Preparing the Paver Base Adjacent to the Concrete
Proper base preparation begins with excavating the area to a depth that accommodates the thickness of the paver unit, the one-inch bedding layer, and the required sub-base material. For pedestrian areas, this often means removing 6 to 8 inches of existing soil to reach a stable subgrade. The excavated area must be graded to establish a positive slope, typically 1/4 inch of vertical drop for every linear foot. This slope directs surface water runoff away from the adjacent concrete structure.
The sub-base material, usually a crushed aggregate such as crushed limestone or gravel, is installed in uniform layers, or lifts, no thicker than 4 inches at a time. This aggregate must contain varied particle sizes to ensure proper interlocking and drainage within the base layer. Each lift requires mechanical compaction using a vibrating plate compactor to achieve a minimum of 98% Standard Proctor Density. Achieving this maximum density right up to the concrete edge is essential for preventing future settlement, which is the primary cause of uneven paver surfaces.
Methods for Stabilizing the Paver Edge
The flexible paver system requires a rigid edge restraint against the immovable concrete to counteract the lateral forces generated by traffic and the compaction process. The most common solution is a manufactured edge restraint system made from rigid plastic or aluminum, placed directly on the compacted sub-base. This restraint is secured using 10-inch, non-galvanized steel spikes driven through the restraint and into the dense aggregate below, typically at intervals of 12 to 18 inches. Uncoated steel spikes are preferred because rusting increases their surface area, creating a tighter, more secure anchor within the base material over time.
An alternative method is to pour a small concrete haunch, or toe, against the last course of pavers. This wedge of concrete is constructed on the compacted base aggregate and troweled at a 45-degree angle, extending up to about two-thirds the height of the paver. The haunch provides a robust structural barrier that prevents the pavers from spreading or shifting away from the concrete slab. This haunch must be physically separated from the main concrete structure to prevent the rigid connection from transferring stress during freeze-thaw cycles.
Forming the Flexible Transition Joint
The final step is creating a flexible, watertight joint that bridges the vertical gap between the paver and the concrete slab. This joint acts as an expansion joint, absorbing the differential movement that occurs as the concrete and pavers expand and contract at different rates due to temperature fluctuations. A joint width of approximately 1/2 inch is ideal for accommodating a flexible sealant while maintaining an aesthetically pleasing transition.
The joint must be prepared by cleaning out all debris, sand, and loose material to ensure a clean bonding surface. A closed-cell foam backer rod is then inserted into the joint to control the depth of the sealant and prevent three-sided adhesion.

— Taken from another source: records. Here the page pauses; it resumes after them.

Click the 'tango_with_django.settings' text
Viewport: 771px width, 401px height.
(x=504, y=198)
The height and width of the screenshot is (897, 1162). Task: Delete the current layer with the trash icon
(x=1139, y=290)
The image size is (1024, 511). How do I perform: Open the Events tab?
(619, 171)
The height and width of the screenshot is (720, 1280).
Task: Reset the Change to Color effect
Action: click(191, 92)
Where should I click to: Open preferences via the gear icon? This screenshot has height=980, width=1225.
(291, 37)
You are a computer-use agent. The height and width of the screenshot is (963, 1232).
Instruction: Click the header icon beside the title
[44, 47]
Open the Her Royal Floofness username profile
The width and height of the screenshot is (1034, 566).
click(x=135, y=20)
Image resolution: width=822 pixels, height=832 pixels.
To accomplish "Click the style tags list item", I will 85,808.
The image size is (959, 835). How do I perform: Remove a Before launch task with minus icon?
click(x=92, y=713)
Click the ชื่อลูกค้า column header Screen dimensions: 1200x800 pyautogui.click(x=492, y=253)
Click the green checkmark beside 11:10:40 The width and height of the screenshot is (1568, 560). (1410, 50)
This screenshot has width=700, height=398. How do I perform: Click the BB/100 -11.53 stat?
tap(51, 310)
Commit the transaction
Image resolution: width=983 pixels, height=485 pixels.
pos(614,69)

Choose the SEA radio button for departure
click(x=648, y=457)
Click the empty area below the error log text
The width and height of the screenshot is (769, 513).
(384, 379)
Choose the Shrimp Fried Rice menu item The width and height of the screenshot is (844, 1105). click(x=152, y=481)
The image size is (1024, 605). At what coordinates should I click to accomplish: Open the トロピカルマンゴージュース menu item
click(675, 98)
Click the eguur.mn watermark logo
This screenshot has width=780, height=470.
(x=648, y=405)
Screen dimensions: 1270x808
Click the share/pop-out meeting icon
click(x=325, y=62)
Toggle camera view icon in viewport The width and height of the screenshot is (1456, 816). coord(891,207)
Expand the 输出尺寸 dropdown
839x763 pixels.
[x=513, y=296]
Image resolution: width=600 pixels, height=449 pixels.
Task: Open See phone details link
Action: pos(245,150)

The backer rod must be compressed slightly as it is inserted and positioned so its top surface rests 1/4 to 1/2 inch below the final paver surface. Preventing three-sided adhesion is crucial because it allows the sealant to stretch and compress, maximizing its movement capability.
The joint is then filled with a high-quality, self-leveling polyurethane sealant specifically designed for horizontal concrete and masonry applications. This sealant is chosen for its superior elasticity, durability, and resistance to UV exposure and weathering. The sealant should be poured until it is slightly below the surface grade, allowing it to level out and form a durable, flexible, and waterproof membrane that protects the paver base from water infiltration.